De acordo com a procuradora Lana Borges e o procurador Euclides Sigoli – representantes da Fazenda no acordo –, a busca de uma solução consensual levou em consideração não apenas o tempo em que a dívida estava em aberto, mas também a avaliação de que o desfecho do litígio era incerto para ambas as partes. Os dois também apontaram que a redução da litigiosidade e a regularidade fiscal do contribuinte são temas relevantes para a Procuradoria-Geral da Fazenda Nacional (PGFN).
“A empresa tem uma função social, enquanto núcleo gerador de empregos e riqueza. O contribuinte é um cliente que a Fazenda Nacional recebe de portas abertas para o diálogo, e não um opositor. Nesse contexto, o crédito e o interesse públicos prosseguem sendo indisponíveis, já que a lei tem que ser cumprida. Mas as disputas inúteis devem ser evitadas ao máximo, e isso se reverte em favor do Sistema de Justiça e de toda a sociedade”, afirmaram.
No mesmo sentido, o advogado da empresa, Luiz Gustavo Bichara, ressaltou o ineditismo da experiência para ele – especialmente em uma ação como essa – e elogiou a possibilidade da realização de acordos em processos de natureza tributária: “A iniciativa foi extremamente louvável, assim como a postura dos colegas da PGFN, com quem tivemos um diálogo do mais alto nível”.
Acordo reforça mudança história na atuação da Fazenda
Segundo Lana Borges e Euclides Sigoli, a solução adotada no processo reforça uma mudança histórica na forma de atuação da Fazenda Nacional ao cobrar dívidas tributárias. Especialmente a partir de 2010 – explicaram os procuradores –, o Fisco passou a implementar mecanismos de redução da litigiosidade que também incluem a realização de acordos.
Além de normativos no âmbito da PGFN – como a Portaria 502/2016, que previu a dispensa de recursos e impugnações quando a tese da União tem baixa chance de vitória ou quando a disputa é excessivamente arriscada ou desvantajosa –, os procuradores citaram a edição da Lei 13.988/2020, que regulamentou o instituto da transação tributária (previsto no artigo 156, inciso III, do Código Tributário Nacional).
Os procuradores destacaram, ainda, a publicação da Portaria Conjunta 7/2023, iniciativa da PGFN, da Advocacia-Geral da União (AGU), do Conselho Nacional de Justiça (CNJ) e dos seis Tribunais Regionais Federais para lidar com as execuções fiscais.

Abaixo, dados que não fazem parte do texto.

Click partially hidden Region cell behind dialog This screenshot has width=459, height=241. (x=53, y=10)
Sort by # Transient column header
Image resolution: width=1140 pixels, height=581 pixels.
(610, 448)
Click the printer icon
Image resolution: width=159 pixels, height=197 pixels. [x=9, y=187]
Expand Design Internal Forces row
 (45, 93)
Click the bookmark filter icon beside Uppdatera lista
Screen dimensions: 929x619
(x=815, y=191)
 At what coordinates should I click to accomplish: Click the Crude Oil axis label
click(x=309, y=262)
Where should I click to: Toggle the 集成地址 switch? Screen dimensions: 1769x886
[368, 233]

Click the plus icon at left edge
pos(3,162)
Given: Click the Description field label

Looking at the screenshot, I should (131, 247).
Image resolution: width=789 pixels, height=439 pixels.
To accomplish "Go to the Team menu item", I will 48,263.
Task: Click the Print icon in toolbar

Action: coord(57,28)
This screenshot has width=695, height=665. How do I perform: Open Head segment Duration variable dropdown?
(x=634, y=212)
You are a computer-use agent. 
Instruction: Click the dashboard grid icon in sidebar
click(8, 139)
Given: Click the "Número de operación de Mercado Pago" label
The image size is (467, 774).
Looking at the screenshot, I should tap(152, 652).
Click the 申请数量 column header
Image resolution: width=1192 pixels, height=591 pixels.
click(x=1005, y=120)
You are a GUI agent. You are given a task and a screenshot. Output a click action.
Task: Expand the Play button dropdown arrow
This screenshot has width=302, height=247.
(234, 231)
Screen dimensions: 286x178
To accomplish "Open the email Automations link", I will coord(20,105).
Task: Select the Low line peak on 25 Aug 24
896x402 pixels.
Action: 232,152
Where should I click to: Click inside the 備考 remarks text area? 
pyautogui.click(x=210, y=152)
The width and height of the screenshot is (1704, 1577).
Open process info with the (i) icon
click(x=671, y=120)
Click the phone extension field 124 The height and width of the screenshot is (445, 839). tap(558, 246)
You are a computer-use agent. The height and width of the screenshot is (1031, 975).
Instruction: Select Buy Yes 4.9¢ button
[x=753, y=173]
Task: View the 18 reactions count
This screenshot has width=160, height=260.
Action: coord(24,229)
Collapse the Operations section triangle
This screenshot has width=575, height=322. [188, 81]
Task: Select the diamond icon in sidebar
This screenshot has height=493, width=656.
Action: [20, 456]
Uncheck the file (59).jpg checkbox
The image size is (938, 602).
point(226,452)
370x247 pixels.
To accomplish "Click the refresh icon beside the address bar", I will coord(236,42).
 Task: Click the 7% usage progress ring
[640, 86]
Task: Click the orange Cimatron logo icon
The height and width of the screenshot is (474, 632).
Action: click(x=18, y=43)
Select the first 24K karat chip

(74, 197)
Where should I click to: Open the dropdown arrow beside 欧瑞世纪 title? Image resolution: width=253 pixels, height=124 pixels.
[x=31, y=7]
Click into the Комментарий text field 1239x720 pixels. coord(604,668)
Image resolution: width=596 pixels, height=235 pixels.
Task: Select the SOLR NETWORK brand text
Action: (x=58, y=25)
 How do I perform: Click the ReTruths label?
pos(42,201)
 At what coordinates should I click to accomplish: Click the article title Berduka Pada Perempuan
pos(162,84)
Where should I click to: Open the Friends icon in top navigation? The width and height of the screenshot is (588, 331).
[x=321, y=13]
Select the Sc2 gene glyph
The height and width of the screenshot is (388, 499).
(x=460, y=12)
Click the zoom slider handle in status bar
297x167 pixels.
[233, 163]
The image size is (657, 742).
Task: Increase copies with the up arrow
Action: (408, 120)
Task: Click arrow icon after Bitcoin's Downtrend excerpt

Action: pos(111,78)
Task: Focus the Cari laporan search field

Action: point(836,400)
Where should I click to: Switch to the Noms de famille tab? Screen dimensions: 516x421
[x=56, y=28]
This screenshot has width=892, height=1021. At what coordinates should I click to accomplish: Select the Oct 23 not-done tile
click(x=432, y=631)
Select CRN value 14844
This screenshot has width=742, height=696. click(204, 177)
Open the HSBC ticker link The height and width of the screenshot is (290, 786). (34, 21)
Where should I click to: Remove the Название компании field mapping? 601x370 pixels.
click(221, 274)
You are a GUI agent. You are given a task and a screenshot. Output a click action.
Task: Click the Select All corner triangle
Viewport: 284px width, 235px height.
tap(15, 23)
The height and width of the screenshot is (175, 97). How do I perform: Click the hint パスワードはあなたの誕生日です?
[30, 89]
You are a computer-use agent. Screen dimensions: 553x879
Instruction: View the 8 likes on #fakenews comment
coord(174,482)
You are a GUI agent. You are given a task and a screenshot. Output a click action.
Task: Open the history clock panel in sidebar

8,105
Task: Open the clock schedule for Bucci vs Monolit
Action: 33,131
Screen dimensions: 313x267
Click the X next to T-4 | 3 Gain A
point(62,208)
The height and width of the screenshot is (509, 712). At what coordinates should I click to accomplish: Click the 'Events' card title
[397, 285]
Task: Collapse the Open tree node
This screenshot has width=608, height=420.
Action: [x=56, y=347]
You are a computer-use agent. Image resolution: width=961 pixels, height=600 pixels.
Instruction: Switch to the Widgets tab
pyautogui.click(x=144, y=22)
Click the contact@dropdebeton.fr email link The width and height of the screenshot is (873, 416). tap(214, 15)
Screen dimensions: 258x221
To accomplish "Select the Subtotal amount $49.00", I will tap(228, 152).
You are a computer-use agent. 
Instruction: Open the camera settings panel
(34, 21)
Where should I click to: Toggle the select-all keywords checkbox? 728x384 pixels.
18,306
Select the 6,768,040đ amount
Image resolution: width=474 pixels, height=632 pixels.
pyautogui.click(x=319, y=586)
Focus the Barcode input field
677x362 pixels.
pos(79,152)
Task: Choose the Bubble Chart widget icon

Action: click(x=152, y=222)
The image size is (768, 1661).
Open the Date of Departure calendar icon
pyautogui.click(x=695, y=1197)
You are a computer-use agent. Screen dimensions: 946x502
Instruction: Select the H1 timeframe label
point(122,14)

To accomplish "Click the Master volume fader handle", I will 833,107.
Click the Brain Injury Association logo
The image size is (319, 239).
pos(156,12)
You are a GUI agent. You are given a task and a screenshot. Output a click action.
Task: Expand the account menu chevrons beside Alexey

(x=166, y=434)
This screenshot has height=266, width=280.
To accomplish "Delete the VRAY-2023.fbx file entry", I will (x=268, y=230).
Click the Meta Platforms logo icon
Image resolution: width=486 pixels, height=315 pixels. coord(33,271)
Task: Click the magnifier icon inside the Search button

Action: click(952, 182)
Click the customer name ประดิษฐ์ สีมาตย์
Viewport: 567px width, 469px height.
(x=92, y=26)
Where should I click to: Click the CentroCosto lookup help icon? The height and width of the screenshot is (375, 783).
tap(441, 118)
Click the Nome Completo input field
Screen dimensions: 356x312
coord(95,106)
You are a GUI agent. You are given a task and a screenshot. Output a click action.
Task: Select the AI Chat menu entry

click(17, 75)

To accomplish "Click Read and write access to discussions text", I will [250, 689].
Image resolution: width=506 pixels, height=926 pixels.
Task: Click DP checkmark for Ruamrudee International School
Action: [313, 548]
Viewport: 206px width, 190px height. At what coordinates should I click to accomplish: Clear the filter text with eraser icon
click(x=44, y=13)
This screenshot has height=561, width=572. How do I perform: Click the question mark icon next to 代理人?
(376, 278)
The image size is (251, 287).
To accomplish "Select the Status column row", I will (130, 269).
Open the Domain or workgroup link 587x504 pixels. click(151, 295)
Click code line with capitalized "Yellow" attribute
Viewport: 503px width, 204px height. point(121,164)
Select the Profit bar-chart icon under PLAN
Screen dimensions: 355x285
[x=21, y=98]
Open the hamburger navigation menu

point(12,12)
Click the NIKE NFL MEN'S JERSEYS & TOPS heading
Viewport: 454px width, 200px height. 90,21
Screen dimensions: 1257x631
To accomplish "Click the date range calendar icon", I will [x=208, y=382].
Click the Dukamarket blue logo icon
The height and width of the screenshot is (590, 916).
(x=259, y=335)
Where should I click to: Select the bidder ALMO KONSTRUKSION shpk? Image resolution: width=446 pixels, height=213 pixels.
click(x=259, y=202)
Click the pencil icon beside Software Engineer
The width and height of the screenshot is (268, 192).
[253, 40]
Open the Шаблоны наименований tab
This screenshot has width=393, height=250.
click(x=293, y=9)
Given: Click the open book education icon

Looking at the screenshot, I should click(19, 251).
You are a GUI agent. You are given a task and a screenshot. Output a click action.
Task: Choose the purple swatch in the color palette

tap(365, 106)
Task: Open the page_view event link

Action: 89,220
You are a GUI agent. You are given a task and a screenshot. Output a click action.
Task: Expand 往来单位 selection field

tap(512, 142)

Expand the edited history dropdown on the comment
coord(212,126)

Segundo os procuradores, após esse normativo, já foram encerrados mais de 300 mil processos executivos em todo o Brasil.
Transação tributária tem ocorrido tanto em casos judicializados como em outras dívidas
Essa mudança de comportamento do Fisco também foi ressaltada pelo advogado Bichara, para quem a conciliação na ação rescisória demonstra a “superação do paradigma adversarial usual entre a Fazenda Nacional e os contribuintes”, confirmando uma lógica de resolução de conflitos que vem sendo aprimorada no âmbito de casos tributários.
Para buscar acordos em questões tributárias – tanto no caso de execuções fiscais quanto de débitos ainda não judicializados –, Borges e Sigoli informaram que a PGFN mantém equipes especializadas nas seis procuradorias regionais, e isso tem resultado na extinção ou na dispensa de ajuizamento de processos.
“Já nas causas em que se discute a tributação em abstrato, são aplicadas dispensas de manejo de recursos e outras impugnações, além de eventual desistência daqueles que tiverem sido apresentados, sempre que identificado que a União não tem razão, está sujeita a algum risco excessivo ou mesmo quando o litígio for desvantajoso aos cofres públicos”, comentaram os procuradores.
Especialmente no caso do STJ, os representantes da Fazenda destacaram a celebração, entre o tribunal e a AGU, do acordo de cooperação técnica voltado para implementar práticas de desjudicialização e identificar novos temas jurídicos para julgamento no rito dos recursos repetitivos. O acordo já alcançou a solução definitiva para milhões de processos em todas as instâncias.